◆ Exercise requirements
In the records below, some lines contain the word "cell". Copy each of them.

[[ Data for the task open ]]

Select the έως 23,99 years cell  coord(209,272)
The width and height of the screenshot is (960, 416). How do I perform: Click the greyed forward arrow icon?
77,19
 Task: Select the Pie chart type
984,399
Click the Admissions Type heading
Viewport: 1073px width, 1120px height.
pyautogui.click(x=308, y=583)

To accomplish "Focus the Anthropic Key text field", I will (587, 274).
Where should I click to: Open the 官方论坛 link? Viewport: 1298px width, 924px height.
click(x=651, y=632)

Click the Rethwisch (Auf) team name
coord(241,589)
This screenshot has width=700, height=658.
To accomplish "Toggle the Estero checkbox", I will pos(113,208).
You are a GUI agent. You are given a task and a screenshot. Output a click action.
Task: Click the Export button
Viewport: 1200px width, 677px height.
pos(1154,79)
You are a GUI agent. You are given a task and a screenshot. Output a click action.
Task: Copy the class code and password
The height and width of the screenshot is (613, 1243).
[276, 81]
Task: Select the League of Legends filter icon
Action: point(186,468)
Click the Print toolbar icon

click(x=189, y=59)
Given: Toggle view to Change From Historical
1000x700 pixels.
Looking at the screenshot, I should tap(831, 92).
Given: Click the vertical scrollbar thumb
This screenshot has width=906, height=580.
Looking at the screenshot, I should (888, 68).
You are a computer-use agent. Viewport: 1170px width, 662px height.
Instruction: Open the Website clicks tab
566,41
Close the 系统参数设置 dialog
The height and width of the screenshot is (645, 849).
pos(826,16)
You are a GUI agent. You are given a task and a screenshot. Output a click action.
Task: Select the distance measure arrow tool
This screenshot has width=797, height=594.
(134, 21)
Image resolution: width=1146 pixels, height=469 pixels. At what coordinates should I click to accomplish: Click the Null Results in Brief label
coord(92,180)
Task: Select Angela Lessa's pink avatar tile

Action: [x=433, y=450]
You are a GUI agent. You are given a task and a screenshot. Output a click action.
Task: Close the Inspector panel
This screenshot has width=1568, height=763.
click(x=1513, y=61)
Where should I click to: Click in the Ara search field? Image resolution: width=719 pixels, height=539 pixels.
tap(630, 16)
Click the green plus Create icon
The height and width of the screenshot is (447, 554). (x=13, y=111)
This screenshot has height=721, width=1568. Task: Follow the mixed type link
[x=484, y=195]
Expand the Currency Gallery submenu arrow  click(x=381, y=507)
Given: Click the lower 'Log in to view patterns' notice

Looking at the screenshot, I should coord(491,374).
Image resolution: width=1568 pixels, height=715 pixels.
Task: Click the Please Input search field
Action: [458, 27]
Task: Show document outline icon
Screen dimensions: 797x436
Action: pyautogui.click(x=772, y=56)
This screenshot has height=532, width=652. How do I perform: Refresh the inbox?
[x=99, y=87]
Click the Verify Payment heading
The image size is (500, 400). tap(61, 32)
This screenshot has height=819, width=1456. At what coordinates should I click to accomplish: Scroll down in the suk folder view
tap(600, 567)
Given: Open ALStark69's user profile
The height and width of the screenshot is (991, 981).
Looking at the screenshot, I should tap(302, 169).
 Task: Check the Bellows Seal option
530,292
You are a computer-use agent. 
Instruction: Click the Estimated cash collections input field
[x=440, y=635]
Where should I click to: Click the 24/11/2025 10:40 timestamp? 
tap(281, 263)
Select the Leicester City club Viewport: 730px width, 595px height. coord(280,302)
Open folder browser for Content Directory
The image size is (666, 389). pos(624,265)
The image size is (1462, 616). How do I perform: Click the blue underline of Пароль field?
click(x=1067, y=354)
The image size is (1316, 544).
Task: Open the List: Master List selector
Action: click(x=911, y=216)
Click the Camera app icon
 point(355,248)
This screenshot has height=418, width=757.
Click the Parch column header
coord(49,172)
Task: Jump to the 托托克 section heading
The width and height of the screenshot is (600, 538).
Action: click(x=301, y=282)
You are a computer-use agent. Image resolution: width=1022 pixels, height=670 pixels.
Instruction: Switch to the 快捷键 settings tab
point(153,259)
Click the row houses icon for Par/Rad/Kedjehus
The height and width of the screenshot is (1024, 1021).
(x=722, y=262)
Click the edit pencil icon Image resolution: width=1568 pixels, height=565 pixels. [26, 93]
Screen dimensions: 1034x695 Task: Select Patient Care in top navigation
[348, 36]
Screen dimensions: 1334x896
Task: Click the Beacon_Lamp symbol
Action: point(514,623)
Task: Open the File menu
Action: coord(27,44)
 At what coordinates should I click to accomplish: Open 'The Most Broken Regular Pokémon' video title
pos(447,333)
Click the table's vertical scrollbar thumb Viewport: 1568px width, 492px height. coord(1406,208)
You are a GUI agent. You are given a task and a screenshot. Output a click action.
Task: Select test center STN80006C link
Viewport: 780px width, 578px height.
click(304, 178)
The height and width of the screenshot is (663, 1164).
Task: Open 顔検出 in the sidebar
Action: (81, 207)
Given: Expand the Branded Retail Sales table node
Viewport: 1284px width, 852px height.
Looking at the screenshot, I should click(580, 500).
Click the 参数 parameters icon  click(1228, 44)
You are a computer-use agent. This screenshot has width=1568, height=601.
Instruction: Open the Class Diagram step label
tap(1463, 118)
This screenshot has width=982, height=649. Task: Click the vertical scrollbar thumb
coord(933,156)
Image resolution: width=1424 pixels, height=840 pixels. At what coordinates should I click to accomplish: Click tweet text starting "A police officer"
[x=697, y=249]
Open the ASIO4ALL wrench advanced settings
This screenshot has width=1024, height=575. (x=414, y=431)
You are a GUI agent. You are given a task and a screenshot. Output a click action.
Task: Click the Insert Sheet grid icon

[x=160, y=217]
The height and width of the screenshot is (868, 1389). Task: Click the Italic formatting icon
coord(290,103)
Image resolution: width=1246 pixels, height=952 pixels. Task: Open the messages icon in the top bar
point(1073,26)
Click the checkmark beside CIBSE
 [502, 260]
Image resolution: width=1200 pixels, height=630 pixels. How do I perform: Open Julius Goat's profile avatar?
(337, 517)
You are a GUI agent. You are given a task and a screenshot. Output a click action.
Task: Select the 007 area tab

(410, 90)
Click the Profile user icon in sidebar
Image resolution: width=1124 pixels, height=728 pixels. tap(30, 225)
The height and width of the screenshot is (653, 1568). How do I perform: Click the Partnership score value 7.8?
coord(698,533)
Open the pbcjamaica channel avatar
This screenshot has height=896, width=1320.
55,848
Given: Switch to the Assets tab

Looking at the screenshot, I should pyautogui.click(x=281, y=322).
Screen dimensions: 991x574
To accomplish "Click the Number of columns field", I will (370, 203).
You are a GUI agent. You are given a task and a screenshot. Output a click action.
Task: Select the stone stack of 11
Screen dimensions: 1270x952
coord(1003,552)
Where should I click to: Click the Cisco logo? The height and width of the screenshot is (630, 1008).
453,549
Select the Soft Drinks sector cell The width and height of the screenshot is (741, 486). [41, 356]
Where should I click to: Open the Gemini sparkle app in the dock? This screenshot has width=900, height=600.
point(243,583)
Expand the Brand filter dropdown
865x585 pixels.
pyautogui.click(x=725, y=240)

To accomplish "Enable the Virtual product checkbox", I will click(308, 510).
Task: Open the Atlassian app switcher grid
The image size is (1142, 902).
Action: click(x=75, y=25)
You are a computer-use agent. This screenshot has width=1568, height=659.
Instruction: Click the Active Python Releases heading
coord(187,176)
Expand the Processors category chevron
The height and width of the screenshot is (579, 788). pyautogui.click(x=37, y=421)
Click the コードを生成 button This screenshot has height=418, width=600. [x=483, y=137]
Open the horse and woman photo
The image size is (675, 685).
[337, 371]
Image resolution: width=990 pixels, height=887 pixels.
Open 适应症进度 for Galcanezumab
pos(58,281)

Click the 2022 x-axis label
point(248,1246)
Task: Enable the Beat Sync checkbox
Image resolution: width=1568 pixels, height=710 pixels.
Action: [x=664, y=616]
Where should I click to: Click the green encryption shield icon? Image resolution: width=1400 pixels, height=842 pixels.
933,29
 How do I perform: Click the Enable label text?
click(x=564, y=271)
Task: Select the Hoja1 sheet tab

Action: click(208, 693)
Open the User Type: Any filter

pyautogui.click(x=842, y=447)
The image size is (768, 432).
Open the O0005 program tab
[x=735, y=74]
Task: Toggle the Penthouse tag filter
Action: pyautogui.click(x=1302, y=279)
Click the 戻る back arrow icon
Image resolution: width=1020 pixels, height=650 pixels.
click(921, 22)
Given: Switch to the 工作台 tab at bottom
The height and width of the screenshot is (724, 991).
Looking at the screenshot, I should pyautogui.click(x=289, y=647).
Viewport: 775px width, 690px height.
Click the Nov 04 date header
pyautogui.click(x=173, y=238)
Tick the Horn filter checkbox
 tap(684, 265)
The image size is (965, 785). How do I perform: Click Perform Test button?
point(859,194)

[[ Data for the task closed ]]

◆ Response area
Select the έως 23,99 years cell  coord(209,272)
Select the Soft Drinks sector cell The width and height of the screenshot is (741, 486). [41, 356]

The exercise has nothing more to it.